BEGIN RECORD EXCERPTS
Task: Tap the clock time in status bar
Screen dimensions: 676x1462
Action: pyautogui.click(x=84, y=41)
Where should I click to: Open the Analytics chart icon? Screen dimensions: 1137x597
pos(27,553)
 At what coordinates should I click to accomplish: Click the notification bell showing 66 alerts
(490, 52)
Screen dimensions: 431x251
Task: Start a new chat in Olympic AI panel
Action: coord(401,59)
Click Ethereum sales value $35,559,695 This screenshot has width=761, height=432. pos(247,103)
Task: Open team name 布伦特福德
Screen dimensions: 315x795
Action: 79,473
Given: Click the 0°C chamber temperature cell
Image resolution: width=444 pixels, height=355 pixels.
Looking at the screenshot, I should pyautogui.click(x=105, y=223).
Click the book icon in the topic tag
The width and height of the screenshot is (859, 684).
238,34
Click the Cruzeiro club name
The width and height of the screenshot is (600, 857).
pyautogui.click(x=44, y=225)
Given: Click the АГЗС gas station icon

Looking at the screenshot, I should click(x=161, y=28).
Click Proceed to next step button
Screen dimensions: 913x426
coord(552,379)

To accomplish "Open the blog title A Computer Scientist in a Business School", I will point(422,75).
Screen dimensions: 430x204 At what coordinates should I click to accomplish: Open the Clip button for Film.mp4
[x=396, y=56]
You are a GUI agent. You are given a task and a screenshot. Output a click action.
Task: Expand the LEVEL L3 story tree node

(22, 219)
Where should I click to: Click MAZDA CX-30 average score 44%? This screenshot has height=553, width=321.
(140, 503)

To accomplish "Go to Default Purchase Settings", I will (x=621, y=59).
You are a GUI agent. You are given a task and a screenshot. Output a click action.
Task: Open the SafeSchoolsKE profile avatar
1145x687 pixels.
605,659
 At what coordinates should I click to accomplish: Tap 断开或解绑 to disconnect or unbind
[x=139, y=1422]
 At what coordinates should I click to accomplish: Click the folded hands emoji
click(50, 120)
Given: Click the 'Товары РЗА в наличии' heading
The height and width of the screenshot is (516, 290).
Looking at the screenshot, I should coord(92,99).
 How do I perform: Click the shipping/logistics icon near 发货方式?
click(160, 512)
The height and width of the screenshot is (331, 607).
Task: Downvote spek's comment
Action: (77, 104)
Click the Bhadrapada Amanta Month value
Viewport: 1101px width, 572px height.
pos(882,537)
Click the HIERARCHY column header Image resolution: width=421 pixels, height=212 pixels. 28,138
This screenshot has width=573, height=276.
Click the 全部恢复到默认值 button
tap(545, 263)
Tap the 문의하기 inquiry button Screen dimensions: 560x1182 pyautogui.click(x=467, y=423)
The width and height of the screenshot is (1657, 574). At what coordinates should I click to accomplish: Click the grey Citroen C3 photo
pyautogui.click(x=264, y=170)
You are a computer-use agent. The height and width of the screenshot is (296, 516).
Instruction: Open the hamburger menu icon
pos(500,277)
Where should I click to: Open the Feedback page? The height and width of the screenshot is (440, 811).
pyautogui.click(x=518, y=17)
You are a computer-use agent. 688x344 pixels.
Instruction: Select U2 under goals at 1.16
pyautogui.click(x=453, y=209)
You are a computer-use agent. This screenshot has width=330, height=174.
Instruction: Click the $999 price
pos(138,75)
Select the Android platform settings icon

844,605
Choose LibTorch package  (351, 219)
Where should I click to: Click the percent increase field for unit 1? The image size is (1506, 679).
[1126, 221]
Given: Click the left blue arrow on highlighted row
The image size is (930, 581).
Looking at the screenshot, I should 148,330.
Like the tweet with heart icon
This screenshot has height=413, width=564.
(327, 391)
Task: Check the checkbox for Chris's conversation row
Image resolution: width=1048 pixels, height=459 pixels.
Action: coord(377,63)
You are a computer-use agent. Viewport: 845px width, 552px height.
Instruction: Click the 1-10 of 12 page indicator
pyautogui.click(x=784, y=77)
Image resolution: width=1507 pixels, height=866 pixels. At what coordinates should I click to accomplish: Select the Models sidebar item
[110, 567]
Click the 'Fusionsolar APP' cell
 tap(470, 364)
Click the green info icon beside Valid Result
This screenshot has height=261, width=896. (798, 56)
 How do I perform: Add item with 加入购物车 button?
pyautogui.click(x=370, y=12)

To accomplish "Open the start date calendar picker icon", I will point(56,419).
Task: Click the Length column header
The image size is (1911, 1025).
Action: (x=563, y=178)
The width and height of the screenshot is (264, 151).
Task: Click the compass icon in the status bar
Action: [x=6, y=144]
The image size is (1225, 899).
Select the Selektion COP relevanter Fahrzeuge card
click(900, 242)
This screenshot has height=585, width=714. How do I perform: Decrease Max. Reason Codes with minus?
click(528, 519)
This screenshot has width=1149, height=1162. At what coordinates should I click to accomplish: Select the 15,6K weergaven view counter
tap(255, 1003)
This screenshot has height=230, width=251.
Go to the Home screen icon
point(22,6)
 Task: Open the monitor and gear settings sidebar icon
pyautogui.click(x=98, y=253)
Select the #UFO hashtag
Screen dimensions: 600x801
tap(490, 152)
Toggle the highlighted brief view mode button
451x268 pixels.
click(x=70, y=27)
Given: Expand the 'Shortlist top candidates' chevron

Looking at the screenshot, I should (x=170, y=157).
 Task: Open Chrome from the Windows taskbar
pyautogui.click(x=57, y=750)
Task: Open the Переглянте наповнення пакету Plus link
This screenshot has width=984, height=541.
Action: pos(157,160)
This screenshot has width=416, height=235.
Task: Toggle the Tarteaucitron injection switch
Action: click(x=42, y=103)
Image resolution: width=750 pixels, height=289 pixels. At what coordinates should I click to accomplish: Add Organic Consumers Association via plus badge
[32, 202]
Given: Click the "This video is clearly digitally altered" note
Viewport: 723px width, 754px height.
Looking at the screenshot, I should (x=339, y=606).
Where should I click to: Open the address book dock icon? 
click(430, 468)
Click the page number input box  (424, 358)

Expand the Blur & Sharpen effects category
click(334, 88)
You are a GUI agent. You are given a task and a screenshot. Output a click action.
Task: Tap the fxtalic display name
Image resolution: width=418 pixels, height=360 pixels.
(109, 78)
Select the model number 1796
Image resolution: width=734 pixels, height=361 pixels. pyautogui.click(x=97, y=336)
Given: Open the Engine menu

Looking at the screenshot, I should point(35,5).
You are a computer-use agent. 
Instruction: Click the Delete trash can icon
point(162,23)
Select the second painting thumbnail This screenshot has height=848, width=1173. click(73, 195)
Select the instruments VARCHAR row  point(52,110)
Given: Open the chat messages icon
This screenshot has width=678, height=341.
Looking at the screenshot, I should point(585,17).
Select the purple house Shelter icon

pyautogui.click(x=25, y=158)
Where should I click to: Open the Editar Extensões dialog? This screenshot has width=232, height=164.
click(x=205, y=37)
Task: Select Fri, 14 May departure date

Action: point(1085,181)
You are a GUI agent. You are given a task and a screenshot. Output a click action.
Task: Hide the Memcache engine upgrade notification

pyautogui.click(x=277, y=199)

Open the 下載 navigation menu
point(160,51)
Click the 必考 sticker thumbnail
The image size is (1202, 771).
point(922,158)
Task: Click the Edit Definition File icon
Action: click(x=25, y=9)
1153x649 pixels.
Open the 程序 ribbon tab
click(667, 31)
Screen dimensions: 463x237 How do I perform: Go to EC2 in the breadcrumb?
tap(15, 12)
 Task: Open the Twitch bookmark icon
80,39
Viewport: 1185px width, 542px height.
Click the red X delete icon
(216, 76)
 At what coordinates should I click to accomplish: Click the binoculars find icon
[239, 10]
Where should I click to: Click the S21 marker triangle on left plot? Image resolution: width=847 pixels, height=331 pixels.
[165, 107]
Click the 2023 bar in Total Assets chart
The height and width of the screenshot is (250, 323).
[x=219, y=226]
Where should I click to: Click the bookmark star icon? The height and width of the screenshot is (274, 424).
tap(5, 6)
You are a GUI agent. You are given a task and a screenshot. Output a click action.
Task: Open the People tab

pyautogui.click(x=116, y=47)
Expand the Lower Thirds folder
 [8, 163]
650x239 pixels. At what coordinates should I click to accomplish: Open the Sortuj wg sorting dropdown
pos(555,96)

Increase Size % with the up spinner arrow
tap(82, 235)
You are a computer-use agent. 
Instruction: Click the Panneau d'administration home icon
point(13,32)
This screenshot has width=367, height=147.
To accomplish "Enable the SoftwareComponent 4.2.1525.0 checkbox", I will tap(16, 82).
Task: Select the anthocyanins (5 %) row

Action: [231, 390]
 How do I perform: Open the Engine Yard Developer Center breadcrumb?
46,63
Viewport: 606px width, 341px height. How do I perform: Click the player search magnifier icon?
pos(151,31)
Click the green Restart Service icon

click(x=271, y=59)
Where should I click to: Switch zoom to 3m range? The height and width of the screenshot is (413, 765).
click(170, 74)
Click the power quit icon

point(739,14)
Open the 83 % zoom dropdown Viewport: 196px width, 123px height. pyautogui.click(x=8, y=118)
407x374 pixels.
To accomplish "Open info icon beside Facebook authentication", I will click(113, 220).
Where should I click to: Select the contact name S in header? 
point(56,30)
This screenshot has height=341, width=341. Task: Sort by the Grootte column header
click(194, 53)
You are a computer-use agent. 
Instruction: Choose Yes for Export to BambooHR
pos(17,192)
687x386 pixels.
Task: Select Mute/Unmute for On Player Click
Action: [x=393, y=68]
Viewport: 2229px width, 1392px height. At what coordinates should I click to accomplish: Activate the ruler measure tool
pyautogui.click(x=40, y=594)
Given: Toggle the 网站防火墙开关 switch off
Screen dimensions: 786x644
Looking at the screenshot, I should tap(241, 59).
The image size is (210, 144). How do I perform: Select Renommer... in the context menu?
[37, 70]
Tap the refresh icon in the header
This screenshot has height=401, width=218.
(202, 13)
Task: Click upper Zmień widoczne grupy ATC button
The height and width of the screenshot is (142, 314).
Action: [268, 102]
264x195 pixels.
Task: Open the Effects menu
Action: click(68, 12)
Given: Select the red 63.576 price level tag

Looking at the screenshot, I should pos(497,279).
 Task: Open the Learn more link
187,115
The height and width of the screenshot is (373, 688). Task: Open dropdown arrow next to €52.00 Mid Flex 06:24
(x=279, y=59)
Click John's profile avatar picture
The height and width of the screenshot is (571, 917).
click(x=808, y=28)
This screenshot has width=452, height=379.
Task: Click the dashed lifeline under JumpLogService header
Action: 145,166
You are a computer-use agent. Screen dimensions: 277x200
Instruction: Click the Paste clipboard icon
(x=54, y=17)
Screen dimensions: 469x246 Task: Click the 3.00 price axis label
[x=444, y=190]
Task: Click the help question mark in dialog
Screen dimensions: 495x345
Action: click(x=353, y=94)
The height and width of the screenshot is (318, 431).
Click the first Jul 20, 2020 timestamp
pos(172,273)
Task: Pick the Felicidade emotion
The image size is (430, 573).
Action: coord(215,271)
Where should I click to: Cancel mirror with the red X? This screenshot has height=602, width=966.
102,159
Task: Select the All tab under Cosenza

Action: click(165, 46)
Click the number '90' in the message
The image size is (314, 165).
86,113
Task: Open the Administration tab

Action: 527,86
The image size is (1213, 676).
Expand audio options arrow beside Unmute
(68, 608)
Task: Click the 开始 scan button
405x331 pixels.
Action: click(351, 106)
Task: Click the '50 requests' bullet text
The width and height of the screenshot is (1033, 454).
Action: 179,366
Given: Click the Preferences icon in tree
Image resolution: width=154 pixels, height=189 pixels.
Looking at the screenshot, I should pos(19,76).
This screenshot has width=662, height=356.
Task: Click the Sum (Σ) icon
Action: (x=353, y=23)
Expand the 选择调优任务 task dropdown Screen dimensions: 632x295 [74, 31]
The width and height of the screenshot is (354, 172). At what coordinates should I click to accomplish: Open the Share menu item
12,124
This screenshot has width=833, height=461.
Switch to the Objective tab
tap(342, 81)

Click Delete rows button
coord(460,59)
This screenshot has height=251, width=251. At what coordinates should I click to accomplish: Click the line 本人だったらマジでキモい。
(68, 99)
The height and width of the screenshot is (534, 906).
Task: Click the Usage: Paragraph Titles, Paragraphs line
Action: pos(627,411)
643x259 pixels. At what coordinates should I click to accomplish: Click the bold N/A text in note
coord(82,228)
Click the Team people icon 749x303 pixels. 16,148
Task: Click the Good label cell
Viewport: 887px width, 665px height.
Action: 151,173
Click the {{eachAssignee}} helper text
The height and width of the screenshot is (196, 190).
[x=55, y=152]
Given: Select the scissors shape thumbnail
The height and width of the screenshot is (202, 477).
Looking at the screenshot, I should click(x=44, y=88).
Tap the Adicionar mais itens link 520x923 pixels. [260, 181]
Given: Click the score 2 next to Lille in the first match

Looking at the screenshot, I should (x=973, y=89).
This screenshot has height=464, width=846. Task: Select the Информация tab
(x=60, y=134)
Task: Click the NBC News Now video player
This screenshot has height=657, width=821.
END RECORD EXCERPTS
[INSTRUCTIONS TO FOLLOW] Your answer should be the lines of the records that include the word "video".

[RESPONSE BOX]
Given: Click the "This video is clearly digitally altered" note
Task: Click the NBC News Now video player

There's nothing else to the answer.